Management. EPs should expect that the speculum exam will be difficult in patients who have undergone Types II-IV circumcision. Using a pediatric speculum may aid in the exam, and the bimanual portion may be performed using a single finger and a rectal exam.104,109 These women are at increased risk for pelvic infection. Therefore, if a reliable physical examination cannot be performed, they should be treated presumptively in the face of appropriate symptoms. The same is true for patients with urinary complaints.
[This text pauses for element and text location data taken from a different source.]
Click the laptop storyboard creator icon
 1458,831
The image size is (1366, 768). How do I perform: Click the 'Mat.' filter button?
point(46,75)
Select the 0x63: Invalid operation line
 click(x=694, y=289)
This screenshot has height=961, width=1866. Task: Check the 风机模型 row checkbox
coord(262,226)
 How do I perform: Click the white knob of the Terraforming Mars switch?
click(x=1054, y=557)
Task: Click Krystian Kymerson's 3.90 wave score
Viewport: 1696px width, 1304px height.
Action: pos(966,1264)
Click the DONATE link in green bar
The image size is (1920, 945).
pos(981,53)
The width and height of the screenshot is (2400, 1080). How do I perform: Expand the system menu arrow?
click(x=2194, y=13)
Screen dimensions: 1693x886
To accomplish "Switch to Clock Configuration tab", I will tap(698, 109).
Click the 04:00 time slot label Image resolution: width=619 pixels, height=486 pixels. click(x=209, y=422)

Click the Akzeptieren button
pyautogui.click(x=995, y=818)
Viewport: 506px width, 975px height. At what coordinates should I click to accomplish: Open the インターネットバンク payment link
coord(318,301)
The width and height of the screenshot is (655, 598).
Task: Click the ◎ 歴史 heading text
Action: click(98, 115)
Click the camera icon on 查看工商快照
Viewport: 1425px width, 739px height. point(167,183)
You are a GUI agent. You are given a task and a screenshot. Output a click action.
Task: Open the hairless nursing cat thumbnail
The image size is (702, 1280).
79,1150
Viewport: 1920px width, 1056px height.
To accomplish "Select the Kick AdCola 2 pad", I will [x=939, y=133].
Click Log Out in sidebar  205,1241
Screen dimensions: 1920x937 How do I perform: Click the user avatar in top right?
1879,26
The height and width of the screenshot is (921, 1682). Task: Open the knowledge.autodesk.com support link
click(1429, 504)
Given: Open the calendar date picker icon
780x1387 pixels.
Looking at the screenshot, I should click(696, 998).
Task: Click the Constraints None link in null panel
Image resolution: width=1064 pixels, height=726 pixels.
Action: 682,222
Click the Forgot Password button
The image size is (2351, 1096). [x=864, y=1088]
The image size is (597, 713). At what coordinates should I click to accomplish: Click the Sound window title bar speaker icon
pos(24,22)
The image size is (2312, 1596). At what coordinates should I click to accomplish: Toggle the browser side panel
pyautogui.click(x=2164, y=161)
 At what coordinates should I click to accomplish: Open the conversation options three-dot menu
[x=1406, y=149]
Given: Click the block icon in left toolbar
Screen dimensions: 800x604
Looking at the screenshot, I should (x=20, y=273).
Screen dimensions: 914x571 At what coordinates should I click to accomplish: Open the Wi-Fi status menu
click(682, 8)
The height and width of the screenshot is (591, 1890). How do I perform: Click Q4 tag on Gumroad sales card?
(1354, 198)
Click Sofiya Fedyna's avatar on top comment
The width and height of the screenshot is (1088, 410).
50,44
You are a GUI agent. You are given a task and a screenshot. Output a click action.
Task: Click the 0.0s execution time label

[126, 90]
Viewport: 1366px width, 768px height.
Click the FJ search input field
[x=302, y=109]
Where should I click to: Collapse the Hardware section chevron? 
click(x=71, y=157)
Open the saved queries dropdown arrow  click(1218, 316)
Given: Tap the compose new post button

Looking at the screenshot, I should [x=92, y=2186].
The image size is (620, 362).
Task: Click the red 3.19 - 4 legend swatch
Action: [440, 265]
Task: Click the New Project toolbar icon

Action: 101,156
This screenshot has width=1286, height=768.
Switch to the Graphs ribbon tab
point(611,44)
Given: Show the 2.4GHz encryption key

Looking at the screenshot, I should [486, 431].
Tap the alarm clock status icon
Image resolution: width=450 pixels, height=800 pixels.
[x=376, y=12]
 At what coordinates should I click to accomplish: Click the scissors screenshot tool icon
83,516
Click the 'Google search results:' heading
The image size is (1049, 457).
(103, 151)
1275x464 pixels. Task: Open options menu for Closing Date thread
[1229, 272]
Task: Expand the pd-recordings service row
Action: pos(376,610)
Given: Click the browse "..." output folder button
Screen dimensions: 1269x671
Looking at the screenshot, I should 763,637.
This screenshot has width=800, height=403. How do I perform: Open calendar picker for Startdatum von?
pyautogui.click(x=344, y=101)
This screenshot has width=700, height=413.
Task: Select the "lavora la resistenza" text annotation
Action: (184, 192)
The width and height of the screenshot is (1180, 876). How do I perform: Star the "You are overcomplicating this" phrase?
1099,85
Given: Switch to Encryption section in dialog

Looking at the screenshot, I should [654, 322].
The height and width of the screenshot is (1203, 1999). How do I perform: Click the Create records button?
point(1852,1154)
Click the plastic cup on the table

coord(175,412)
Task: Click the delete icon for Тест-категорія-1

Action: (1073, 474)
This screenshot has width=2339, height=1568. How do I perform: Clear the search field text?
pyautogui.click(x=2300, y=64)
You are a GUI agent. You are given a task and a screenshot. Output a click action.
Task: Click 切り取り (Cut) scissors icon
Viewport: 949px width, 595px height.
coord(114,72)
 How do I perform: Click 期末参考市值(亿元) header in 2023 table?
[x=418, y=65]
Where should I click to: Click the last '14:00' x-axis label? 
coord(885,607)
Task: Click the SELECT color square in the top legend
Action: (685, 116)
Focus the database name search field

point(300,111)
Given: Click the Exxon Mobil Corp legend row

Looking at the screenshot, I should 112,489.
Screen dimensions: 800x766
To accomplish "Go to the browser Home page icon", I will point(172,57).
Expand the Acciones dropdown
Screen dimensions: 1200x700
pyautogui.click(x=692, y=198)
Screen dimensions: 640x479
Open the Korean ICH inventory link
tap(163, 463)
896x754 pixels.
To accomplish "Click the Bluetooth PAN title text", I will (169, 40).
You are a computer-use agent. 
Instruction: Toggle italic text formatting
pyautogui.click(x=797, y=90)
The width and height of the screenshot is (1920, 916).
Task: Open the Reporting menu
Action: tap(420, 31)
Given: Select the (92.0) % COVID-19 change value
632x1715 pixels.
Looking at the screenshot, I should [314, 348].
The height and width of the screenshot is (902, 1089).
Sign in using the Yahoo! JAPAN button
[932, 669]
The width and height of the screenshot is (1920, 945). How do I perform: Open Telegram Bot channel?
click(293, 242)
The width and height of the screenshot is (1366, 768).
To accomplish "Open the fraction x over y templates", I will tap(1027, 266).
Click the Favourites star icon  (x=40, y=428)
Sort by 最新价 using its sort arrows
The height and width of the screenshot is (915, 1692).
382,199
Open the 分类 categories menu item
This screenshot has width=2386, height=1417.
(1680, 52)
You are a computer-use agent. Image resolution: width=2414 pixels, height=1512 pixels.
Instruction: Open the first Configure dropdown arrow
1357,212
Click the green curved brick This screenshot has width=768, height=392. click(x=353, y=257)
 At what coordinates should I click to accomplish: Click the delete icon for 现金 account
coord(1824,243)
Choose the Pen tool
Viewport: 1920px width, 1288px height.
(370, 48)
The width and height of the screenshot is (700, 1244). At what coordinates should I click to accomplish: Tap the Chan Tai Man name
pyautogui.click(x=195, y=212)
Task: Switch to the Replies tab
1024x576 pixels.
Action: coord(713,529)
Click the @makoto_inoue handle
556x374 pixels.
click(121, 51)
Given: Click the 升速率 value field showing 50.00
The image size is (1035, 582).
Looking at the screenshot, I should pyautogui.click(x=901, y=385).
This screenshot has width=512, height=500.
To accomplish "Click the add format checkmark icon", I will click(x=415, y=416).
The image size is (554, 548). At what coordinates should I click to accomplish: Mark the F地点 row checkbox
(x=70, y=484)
During childbirth, it has been recommended that women with Types III and IV infibulation receive an anterior episiotomy during the second stage of labor.104,109 Good preparation may avoid the need for a large posterior episiotomy.104

Legal Issues. In 1982, the WHO stated that it, " has consistently and unequivocally advised that female circumcision should not be practiced by any health professionals in any setting."104 Since 1985, the procedure has been illegal in Sweden and the United Kingdom.105,109,110 No formal law exists in France, but several cases of female circumcision have been prosecuted successfully as child abuse in the courts.109,110 The international medical community, including the World Medical Association, the American Academy of Pediatrics, and the International Federation of Gynecology and Obstetrics, has issued statements condemning the procedure as medically unnecessary and potentially life-threatening.109

Childhood female circumcision became illegal in the United States in 1995 with the Federal Prohibition of Female Genital Mutilation Act.108,109 This law prohibits, as child abuse, the procedure on girls younger than 18 years of age.108 Occasionally, adult women who have undergone deinfibulation for childbirth may request reinfibulation following successful delivery.104,108 There is no current United States law regarding the infibulation of consenting adult women, but there is a strong possibility that reinfibulation would be considered illegal in a United States court of law.108,110

Summary

The slogan of the environmental movement, "Think globally, act locally," is an appropriate mantra for physicians caring for today’s immigrants and refugees. Due to immigration and travel, once localized microbes now are able to reach the four corners of the globe at jet speed and, consequently, clinicians are realizing they may be facing exotic possibilities when evaluating their patients’ illnesses. Growing numbers of immigrants are arriving from tropical and underdeveloped countries, bringing with them increasingly diverse diseases. Many of these illnesses have nonspecific presentations and may mimic common temperate maladies. Within the United States, once nearly eradicated health problems are re-emerging among immigrants at a disquieting rate. These include tuberculosis, chronic hepatitis B, intestinal parasites, measles, and nutritional deficiencies. In contrast to their predecessors of the early 20th century, the new immigrants of the 1980s and 1990s have had more difficulty creating de novo social support networks.2 Many immigrants originating from Africa, Eastern Europe, the Middle East, and other politically unstable areas have been victims of physical torture or abuse. Another rapidly expanding group in the United States is undocumented illegal aliens. They have few, if any, options for health care. The current climate of anti-immigrant sentiment and associated social and economic finger-pointing has generated an alarming potential for punitive laws directed towards émigrés, both legal and illegal. At risk is their access to health care. Thus, it is likely that immigrants increasingly will access the ED. The EP may provide comprehensive, compassionate care through careful history taking and physical examination with respect for the immigrants’ physical, cultural, and educational beliefs, and by appreciation of the special physical and mental health problems encountered in these patient populations.